BACKGROUND & AIMS: Upper gastrointestinal bleeding is a common emergency and rebleeding is associated with an increased risk of death. Proper assessment of high-risk lesions and appropriate endoscopic hemostasis are required for the best outcomes. The endoscopic Doppler probe examination (DPE) allows for a more complete assessment of the stigmata of hemorrhage, providing better evaluation of the need for endoscopic hemostasis and determination of its completeness. We aimed to evaluate whether use of the DPE provides an additional advantage in cost and effectiveness compared with traditional endoscopic visual assessment (TEA) of high-risk stigmata in patients with nonvariceal upper gastrointestinal bleeding.

METHODS: We drew a decision tree representing the choice between DPE and TEA approaches for patients undergoing an index endoscopy for active nonvariceal upper gastrointestinal bleeding. Clinical probabilities were retrieved from randomized controlled trial data.
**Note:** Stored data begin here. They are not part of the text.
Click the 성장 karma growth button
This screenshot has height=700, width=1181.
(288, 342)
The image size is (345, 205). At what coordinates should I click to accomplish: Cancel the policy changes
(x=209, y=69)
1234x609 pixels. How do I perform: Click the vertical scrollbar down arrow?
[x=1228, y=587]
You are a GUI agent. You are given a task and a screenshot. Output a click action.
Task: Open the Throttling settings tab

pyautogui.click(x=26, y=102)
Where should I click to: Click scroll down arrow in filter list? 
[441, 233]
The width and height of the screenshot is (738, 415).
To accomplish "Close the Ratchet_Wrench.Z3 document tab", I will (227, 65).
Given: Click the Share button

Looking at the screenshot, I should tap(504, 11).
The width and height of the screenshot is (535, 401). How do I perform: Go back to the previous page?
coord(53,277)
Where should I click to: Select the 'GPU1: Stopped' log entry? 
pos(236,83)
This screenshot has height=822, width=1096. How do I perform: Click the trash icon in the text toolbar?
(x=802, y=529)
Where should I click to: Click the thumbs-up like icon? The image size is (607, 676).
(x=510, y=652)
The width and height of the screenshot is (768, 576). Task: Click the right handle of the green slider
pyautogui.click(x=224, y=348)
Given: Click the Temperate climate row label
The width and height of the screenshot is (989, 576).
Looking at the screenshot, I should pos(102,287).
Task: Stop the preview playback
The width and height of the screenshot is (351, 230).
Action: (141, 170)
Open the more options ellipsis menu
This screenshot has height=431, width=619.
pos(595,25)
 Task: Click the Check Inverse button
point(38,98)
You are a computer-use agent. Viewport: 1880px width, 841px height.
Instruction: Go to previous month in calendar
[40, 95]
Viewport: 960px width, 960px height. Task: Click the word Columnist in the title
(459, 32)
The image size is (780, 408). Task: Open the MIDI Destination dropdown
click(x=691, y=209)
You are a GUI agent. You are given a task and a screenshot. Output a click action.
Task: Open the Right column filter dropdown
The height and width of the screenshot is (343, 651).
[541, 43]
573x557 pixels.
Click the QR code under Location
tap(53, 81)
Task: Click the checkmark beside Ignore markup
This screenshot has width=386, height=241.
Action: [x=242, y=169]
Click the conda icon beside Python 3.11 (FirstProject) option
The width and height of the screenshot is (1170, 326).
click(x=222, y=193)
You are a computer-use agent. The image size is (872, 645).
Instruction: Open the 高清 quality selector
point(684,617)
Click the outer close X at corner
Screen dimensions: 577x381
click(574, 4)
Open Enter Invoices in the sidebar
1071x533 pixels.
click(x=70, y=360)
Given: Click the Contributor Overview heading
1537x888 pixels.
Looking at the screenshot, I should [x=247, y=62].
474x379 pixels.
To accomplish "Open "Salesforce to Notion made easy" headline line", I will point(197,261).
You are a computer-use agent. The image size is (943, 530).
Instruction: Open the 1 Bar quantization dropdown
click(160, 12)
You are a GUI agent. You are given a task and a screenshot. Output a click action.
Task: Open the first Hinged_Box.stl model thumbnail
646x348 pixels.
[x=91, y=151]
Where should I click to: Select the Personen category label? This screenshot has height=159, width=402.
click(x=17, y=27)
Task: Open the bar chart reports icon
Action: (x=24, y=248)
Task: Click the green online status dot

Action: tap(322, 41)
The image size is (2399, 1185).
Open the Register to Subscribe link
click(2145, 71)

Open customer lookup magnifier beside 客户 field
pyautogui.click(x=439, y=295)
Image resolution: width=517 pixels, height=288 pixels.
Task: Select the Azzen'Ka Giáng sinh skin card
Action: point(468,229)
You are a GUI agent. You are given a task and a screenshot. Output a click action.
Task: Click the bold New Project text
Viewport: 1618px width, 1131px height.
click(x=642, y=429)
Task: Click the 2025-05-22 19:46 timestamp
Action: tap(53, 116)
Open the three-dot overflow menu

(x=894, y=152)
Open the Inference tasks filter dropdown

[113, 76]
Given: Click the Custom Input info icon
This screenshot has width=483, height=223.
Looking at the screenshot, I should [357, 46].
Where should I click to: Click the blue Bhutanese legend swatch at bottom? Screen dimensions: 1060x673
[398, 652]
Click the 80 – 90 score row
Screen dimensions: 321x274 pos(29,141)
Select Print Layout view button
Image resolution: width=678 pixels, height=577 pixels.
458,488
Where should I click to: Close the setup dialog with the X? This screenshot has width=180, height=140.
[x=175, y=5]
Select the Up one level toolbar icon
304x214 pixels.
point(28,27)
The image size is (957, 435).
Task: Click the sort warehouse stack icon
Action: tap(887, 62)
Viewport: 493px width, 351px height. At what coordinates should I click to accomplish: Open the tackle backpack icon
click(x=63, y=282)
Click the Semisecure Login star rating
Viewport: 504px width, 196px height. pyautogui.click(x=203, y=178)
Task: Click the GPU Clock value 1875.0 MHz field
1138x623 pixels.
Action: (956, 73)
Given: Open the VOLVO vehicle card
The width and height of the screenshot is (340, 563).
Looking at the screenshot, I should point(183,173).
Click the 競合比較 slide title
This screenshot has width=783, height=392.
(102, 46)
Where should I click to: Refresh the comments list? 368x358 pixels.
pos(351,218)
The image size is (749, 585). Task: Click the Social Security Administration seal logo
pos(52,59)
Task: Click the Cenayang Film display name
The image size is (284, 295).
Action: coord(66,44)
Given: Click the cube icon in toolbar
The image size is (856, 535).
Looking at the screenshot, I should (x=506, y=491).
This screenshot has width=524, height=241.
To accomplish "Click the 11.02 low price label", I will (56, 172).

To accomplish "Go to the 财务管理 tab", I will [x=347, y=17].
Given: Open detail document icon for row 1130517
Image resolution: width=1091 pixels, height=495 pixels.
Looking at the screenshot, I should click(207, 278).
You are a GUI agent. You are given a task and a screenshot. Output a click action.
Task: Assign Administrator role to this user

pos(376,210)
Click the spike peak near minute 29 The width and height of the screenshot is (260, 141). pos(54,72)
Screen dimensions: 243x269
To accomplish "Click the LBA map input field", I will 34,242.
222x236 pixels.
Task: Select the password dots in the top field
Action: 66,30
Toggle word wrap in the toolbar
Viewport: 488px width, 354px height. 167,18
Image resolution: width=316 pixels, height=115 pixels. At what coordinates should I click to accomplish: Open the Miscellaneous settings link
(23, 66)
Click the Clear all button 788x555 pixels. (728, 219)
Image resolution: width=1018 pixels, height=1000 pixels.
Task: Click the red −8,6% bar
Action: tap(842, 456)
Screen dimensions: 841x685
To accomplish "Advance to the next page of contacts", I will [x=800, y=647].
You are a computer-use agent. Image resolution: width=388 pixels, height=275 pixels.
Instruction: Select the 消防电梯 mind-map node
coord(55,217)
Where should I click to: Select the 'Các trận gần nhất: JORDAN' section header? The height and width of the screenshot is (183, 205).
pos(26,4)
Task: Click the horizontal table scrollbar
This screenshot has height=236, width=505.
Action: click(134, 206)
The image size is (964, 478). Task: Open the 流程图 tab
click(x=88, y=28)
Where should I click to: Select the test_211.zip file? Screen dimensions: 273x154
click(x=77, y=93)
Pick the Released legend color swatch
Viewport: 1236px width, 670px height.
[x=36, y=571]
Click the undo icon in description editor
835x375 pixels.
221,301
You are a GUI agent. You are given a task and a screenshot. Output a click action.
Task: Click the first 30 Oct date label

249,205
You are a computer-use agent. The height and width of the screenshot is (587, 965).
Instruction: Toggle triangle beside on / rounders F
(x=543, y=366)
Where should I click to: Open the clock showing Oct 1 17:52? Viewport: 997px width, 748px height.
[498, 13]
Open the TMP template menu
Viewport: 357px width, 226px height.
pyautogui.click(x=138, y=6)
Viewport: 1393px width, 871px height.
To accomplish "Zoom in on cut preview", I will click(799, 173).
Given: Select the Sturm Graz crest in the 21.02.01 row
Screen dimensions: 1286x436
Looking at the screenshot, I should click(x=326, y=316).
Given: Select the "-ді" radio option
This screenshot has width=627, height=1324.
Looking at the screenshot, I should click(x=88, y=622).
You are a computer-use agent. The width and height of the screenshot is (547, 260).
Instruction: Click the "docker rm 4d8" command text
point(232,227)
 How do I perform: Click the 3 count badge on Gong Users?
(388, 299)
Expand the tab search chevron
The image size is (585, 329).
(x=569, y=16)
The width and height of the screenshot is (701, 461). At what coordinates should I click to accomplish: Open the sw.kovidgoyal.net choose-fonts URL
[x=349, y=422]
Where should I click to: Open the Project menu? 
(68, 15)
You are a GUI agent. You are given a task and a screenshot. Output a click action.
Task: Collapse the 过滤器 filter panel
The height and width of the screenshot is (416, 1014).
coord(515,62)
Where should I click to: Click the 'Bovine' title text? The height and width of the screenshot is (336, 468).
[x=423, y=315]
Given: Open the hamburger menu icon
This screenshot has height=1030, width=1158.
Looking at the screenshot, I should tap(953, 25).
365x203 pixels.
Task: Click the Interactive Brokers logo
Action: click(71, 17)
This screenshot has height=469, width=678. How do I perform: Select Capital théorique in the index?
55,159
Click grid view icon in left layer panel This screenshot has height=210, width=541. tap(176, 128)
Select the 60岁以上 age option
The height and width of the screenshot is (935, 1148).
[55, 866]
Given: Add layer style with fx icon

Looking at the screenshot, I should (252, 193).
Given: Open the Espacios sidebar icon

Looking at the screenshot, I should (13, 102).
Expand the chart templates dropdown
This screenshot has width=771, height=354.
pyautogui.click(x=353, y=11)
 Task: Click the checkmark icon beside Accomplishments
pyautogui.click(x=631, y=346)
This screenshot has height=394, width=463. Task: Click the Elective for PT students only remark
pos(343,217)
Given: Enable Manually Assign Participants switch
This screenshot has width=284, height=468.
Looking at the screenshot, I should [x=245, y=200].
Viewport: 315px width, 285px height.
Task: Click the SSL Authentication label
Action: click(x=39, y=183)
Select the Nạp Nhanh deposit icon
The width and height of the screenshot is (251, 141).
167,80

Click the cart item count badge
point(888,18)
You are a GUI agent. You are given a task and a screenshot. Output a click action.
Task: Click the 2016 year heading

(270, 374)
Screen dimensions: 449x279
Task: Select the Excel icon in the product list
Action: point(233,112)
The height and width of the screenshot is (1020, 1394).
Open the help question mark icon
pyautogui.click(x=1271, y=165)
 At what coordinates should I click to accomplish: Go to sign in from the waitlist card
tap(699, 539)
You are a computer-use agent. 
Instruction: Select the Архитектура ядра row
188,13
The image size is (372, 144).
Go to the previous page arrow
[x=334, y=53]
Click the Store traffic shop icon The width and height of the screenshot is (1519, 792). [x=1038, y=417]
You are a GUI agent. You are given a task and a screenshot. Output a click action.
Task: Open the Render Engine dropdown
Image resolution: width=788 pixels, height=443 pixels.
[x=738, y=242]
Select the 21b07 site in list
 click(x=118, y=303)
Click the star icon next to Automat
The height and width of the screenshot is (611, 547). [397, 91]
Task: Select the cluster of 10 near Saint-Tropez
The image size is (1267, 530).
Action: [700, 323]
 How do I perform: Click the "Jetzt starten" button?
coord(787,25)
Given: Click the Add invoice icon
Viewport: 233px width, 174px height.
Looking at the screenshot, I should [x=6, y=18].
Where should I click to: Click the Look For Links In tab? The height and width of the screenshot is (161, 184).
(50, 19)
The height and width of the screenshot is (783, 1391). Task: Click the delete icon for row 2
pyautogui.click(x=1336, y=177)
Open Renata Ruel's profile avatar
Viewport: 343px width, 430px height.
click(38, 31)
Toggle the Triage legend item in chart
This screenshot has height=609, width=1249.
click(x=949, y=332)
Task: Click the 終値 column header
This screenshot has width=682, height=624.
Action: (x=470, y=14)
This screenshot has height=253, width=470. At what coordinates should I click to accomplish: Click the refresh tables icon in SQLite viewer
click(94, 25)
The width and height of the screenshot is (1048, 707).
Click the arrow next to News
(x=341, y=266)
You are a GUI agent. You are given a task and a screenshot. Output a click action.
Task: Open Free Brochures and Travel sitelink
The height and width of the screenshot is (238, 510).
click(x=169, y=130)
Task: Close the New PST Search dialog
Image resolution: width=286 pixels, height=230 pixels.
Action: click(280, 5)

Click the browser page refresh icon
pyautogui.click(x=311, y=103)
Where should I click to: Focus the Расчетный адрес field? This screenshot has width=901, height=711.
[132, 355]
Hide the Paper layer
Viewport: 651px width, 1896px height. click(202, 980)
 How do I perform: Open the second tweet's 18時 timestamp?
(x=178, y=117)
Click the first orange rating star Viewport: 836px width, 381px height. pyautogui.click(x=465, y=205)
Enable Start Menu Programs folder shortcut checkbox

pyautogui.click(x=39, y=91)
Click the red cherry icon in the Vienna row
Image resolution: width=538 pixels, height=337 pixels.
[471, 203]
Costs were expressed in 2017 US dollars. A third-party payer perspective was adopted. We performed deterministic and probabilistic sensitivity analyses. The adopted time horizon was 30 days after the index endoscopy.

RESULTS: We found that DPE is a dominant strategy over the TEA, in that DPE is more efficacious (92.6% of patients avoiding rebleeding vs 78.6% for TEA) and less expensive ($8502 vs $9104 for TEA). The economic dominance of DPE over TEA was robust to sensitivity analyses across all assumptions of the model when varied among ranges spanning 30% of their respective baseline values.

CONCLUSIONS: In a cost-effectiveness analysis, we found DPE to be an economically dominant strategy to TEA (the traditional approach) in the management of high-risk lesions in patients with nonvariceal upper gastrointestinal bleeding. DPE was less costly and more effective.